• _Exercise requirements_
Among the lines of the listing below, count those with the string "Delete". Give the number and no commentary.

• _Recorded data_
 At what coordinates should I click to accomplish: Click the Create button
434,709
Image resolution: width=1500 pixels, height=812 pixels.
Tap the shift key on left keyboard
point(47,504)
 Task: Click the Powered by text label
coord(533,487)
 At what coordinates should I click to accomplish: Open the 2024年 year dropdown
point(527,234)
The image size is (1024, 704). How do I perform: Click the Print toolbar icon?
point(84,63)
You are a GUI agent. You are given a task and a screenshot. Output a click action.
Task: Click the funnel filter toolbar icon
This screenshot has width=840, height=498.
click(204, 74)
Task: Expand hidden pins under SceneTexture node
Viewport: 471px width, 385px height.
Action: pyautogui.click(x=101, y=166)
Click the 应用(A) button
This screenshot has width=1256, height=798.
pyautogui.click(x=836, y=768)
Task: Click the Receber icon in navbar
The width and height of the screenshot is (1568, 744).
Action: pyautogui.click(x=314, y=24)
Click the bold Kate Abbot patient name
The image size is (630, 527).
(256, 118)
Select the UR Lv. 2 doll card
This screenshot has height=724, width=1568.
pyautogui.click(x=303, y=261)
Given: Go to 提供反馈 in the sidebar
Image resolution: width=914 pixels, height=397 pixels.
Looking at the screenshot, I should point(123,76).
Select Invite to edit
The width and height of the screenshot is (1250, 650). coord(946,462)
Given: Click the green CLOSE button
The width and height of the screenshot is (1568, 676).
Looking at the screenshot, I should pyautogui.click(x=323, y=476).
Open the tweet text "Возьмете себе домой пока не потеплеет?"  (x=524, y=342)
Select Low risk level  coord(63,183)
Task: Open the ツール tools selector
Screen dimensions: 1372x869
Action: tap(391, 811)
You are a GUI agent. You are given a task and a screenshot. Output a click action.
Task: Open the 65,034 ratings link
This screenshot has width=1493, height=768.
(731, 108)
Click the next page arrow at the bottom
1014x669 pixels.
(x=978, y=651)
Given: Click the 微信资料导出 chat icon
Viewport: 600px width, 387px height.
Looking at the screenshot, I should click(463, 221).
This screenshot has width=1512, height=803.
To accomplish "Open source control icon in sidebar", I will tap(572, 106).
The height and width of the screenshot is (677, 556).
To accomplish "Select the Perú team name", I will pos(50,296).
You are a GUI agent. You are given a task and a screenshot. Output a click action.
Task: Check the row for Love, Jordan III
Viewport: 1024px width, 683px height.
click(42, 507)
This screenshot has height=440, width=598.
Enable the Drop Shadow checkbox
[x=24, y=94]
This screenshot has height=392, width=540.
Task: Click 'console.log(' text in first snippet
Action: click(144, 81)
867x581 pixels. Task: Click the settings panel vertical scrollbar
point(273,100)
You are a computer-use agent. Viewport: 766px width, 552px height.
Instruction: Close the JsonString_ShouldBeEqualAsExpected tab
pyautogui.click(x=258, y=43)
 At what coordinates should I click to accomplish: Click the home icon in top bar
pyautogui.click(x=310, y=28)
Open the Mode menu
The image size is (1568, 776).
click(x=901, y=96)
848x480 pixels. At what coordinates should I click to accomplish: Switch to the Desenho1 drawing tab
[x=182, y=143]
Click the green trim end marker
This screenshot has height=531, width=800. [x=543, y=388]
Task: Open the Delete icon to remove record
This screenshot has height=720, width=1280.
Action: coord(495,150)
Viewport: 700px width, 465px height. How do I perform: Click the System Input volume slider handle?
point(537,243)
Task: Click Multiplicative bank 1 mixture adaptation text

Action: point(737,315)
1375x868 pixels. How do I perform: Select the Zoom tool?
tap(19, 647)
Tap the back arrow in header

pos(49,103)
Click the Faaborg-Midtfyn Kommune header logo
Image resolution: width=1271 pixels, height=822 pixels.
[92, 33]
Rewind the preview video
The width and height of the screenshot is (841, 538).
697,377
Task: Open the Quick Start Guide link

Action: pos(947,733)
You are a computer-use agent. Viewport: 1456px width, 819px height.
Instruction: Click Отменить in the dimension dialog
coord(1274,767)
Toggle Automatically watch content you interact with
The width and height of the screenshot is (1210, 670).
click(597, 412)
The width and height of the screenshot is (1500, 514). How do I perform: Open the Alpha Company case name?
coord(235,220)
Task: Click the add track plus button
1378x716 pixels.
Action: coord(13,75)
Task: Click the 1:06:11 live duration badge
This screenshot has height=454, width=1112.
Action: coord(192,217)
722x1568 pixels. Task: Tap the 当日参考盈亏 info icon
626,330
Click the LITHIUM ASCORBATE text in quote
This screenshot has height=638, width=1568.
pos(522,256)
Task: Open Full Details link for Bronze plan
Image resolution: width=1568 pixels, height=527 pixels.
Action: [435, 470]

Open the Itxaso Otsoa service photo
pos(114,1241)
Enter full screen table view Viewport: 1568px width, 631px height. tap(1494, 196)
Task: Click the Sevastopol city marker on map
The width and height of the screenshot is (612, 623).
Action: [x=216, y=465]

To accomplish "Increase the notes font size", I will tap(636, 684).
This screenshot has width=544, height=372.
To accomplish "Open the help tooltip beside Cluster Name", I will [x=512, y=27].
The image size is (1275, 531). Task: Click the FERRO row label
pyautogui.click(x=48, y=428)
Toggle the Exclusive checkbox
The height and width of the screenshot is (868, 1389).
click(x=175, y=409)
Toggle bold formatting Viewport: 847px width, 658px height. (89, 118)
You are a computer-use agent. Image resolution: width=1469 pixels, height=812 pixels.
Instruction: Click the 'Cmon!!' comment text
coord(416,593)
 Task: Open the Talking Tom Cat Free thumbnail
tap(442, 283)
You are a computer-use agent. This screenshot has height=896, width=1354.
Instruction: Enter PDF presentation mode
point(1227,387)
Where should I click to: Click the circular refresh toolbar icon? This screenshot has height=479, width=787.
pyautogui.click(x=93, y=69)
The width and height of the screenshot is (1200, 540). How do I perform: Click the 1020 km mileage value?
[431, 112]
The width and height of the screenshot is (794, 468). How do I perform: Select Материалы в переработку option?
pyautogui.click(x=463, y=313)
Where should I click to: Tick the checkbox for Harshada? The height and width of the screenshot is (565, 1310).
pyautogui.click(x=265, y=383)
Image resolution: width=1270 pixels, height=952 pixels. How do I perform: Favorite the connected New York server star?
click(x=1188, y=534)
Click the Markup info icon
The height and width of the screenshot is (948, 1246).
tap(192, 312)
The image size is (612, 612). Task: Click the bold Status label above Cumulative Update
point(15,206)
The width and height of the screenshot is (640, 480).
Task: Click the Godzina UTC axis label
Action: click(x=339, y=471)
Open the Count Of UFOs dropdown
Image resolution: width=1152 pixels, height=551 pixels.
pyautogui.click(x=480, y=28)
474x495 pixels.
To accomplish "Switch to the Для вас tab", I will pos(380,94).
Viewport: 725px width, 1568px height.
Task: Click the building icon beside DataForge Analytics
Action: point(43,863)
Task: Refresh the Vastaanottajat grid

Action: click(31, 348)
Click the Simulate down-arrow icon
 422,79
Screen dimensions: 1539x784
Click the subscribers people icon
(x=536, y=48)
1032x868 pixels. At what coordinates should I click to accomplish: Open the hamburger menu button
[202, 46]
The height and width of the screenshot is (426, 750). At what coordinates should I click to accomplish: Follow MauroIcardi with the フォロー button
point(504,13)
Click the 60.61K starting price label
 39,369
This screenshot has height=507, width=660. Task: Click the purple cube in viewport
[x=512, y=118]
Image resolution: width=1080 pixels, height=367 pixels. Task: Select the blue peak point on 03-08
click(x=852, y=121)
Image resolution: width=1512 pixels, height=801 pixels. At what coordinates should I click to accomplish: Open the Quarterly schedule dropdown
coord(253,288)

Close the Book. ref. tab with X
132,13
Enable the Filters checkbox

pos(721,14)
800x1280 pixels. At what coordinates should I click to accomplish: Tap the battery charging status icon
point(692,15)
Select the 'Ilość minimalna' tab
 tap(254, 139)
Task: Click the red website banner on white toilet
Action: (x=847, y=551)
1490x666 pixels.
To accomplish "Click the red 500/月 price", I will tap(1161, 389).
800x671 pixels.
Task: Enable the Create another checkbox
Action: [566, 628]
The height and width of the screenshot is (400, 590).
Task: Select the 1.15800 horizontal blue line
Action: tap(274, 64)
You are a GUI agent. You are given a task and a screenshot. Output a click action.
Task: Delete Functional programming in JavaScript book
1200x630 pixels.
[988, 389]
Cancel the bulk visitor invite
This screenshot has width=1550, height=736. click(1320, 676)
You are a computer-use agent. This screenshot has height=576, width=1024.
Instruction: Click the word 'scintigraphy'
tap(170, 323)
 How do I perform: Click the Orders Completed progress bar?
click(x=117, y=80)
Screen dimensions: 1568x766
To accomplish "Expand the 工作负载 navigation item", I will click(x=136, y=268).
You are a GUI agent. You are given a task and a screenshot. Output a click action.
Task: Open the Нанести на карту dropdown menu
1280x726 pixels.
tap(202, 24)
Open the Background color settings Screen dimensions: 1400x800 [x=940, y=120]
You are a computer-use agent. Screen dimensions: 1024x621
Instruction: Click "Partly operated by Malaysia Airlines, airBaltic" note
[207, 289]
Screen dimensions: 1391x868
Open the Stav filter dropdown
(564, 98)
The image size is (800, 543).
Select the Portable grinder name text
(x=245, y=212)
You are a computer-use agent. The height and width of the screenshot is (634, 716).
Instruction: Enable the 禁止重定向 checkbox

• _Task solution_
2